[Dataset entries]
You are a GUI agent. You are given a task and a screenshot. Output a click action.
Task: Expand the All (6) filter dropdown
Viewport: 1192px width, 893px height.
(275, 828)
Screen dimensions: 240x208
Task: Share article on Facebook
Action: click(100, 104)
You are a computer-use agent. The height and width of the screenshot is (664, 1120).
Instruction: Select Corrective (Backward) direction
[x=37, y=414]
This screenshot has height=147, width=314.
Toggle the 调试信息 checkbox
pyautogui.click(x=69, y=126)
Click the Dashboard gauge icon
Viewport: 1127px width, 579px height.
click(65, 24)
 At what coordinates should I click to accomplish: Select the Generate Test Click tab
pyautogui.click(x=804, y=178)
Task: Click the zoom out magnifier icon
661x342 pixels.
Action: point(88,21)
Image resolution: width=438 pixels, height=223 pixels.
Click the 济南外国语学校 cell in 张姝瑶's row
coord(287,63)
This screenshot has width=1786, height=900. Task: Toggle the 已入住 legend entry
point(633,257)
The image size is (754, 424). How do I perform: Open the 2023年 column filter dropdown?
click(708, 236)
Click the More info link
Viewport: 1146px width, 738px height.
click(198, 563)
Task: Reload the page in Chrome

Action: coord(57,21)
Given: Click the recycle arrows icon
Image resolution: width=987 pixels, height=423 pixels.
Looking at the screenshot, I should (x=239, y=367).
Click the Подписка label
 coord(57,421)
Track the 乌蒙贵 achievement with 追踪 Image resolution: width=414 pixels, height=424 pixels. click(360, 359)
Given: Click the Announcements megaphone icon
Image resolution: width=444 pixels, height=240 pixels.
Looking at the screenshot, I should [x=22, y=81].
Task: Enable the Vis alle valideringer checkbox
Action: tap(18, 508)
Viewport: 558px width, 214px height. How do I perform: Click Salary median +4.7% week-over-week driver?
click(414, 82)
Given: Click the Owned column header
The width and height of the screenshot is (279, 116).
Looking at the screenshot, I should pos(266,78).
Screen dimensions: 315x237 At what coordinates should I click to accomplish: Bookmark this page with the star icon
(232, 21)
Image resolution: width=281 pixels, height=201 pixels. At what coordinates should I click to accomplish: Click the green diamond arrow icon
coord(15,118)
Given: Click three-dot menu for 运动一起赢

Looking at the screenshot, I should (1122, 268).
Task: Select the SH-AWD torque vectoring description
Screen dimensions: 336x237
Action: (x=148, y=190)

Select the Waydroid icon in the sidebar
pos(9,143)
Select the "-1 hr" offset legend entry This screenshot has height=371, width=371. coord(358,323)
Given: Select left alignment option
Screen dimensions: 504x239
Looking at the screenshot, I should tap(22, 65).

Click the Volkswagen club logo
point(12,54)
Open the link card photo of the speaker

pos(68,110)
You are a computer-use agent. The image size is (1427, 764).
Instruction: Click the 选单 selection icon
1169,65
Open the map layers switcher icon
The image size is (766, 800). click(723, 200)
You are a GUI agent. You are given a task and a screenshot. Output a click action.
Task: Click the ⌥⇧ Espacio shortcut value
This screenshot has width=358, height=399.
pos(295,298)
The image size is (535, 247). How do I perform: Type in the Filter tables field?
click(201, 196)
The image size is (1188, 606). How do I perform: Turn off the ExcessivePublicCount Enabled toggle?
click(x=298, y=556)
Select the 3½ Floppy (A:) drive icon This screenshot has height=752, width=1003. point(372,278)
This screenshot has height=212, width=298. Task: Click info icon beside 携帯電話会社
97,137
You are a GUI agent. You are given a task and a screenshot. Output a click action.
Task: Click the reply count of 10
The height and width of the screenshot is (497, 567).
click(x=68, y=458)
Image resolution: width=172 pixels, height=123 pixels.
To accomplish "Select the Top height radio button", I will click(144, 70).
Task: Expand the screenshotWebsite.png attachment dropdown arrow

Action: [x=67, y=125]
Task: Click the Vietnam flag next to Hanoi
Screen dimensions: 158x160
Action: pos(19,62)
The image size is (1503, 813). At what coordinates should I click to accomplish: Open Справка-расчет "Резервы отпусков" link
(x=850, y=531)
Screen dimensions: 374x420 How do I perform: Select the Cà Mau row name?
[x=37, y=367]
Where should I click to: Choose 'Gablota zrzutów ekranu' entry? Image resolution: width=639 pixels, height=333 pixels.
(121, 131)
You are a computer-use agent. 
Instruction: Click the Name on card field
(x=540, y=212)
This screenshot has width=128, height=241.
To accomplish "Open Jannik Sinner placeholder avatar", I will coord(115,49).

_INSTRUCTIONS TO FOLLOW_. Answer with a single number: the count of lines in the records that contain "computer".

_RESPONSE TO THIS EXERCISE_. 3